Who are you? Prove it!
This is where the difference between the two really starts to matter. Identification answers the question: Who are you? Your name is an identifier. It could also be an alias, such as your unique employee ID number.
Do you want your name to be private? Imagine meeting another parent at your kid’s soccer game and refusing to tell them your name for “security reasons.” How about: “Oh your new puppy is so adorable, what’s her name?” And you respond, “If I told you, I’d have to kill you.” Or you try to find an address in a town with no street signs because the town is super security conscious. Ridiculous, right? Identifiers are public specifically so we can share them to help identify things.
We also want consistency in our identifiers. Imagine if that town had street signs, but changed the names of the streets every 24 hours for security reasons. And uniqueness, if every street had the same name, you’d still have a heck of a time finding the right address wouldn’t you?
Now that we’re clear on what the identifier is, we can enumerate a few aspects that make up a really good one:
In a town or public road, we have a level of trust that the street sign is correct because the local authorities have governance over road signs. Back in our village, we trust Bob is Bob because we can verify him ourselves. But in the digital world, things get pretty tricky – how do you verify someone or something you’ve never met before? Ask them to- Prove It!
We use these two aspects of authentication almost daily when we log into systems with a user ID (identification) and password (verification). How we verify in the real world can be public, unchanging, and unique because it’s very hard to forge a whole person. Or to switch all the street signs in a town. But verification online is trickier.
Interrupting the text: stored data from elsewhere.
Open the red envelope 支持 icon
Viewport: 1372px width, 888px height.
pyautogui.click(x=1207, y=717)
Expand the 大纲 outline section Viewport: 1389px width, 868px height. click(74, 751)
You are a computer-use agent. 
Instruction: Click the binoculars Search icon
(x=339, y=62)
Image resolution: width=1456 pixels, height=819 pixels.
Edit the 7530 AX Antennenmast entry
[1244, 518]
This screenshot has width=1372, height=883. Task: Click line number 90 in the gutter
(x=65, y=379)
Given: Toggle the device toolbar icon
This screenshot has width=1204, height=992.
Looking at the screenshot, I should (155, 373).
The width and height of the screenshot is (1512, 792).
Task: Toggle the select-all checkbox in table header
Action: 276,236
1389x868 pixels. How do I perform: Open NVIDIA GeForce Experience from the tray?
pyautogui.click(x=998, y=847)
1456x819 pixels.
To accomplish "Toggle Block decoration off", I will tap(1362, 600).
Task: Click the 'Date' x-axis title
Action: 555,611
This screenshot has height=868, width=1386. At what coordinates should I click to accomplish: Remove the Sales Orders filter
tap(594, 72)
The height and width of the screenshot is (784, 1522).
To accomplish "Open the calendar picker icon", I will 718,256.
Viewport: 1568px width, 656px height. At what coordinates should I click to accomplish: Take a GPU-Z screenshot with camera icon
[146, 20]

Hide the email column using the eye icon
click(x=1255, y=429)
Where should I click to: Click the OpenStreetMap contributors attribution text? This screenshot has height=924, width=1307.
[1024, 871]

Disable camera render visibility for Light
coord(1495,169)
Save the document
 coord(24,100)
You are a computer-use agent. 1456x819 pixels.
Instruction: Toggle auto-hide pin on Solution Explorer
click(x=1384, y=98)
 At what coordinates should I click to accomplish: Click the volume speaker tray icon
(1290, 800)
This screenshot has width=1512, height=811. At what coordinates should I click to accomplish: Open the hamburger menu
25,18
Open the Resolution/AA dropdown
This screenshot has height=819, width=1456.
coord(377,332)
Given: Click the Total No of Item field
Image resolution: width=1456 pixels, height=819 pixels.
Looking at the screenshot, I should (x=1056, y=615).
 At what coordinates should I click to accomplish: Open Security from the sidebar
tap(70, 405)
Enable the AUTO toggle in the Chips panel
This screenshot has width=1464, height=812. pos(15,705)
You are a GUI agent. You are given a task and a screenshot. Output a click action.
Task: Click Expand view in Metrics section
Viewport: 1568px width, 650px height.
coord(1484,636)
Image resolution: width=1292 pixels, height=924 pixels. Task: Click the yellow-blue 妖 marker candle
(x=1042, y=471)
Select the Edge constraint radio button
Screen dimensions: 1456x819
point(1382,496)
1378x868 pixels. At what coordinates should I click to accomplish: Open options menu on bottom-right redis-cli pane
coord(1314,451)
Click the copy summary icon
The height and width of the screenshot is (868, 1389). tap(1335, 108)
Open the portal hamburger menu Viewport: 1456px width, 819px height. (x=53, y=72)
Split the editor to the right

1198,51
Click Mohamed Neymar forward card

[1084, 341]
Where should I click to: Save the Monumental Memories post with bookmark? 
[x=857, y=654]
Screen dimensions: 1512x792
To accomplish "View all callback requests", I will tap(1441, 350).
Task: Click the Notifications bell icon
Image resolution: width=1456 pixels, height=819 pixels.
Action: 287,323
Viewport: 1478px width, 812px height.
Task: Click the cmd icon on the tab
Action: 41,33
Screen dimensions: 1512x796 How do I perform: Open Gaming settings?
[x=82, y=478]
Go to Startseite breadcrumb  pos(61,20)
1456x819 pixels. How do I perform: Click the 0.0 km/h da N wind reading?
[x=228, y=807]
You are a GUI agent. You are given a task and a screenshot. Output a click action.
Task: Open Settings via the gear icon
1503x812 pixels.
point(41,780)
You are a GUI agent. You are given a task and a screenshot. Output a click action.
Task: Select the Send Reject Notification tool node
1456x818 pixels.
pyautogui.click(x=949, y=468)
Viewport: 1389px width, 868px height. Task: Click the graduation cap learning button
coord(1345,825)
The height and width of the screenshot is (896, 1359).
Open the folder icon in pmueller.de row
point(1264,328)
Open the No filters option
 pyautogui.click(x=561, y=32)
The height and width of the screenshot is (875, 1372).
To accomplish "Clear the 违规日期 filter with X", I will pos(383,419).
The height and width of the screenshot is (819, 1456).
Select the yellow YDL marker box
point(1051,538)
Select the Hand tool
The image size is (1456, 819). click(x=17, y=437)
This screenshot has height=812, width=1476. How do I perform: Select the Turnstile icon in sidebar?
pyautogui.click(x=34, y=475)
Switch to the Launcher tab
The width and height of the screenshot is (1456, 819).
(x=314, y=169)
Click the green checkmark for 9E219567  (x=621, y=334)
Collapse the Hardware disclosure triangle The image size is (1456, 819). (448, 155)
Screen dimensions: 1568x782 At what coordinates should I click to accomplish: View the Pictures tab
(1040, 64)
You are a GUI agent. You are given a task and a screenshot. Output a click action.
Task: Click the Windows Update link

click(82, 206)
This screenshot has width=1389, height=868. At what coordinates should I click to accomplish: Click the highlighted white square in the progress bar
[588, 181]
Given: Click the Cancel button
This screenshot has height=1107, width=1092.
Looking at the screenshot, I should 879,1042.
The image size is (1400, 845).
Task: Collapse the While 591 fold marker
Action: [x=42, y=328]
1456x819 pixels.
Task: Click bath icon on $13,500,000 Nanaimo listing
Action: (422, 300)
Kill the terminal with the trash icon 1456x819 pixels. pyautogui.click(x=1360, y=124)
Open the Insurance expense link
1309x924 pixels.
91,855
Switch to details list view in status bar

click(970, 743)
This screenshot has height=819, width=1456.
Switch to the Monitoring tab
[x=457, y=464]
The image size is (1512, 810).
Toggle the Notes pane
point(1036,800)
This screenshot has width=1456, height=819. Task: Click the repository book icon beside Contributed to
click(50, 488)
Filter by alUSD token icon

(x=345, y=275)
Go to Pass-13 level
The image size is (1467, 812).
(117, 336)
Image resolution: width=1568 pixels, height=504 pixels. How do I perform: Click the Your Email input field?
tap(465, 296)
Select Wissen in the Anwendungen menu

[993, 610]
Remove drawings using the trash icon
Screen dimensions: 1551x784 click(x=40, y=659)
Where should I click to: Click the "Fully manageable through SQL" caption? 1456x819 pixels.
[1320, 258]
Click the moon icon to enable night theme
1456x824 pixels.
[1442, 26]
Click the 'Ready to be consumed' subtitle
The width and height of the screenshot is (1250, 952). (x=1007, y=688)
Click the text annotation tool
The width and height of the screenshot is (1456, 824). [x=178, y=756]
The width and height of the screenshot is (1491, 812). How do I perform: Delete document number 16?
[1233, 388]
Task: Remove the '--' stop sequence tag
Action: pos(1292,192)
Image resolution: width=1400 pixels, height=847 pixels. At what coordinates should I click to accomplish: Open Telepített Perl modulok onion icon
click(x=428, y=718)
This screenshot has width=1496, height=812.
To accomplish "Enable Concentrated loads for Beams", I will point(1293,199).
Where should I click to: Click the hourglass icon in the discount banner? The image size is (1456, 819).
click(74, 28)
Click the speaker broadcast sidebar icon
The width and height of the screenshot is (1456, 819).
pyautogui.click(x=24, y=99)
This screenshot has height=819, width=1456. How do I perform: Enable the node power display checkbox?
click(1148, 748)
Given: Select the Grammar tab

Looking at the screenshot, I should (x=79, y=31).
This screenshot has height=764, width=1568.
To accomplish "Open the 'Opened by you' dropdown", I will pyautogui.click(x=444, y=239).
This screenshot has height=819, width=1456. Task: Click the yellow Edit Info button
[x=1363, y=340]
We need to be able to provide verification of who we are to a number of entities, many of whom aren’t great at protecting data. And if the same verification is re-used across entities, and one loses it, attackers could gain access to every site where it was used. This is why experts strongly recommend using unique passwords for every website/app. This goes for those challenge questions too. Which can lead to some fun calls with customer service, Oh, the town where I was born? It’s: xja*21njaJK)`jjAQ^. At this point in time our father’s middle name, first pet’s name, town where we were born, school we went to and address history should be assumed public, using them as “secrets” for verification doesn’t make sense anymore.
If one site loses your digital verification info, no worries. You only used it for that site and can create new info for the next one. What if you couldn’t change your password ever? It was permanent and also got lost during the Yahoo! breach? And it was the one you use at your bank, and for your college and car loans, and your health insurance? How would you feel?
So, with that in mind, you’d probably agree that the best digital verifiers are:
- Easily changed
OK, now that you know the difference between identification and verification and the challenges of verification in a digital world, what do you think – Is your SSN a better identifier or verifier?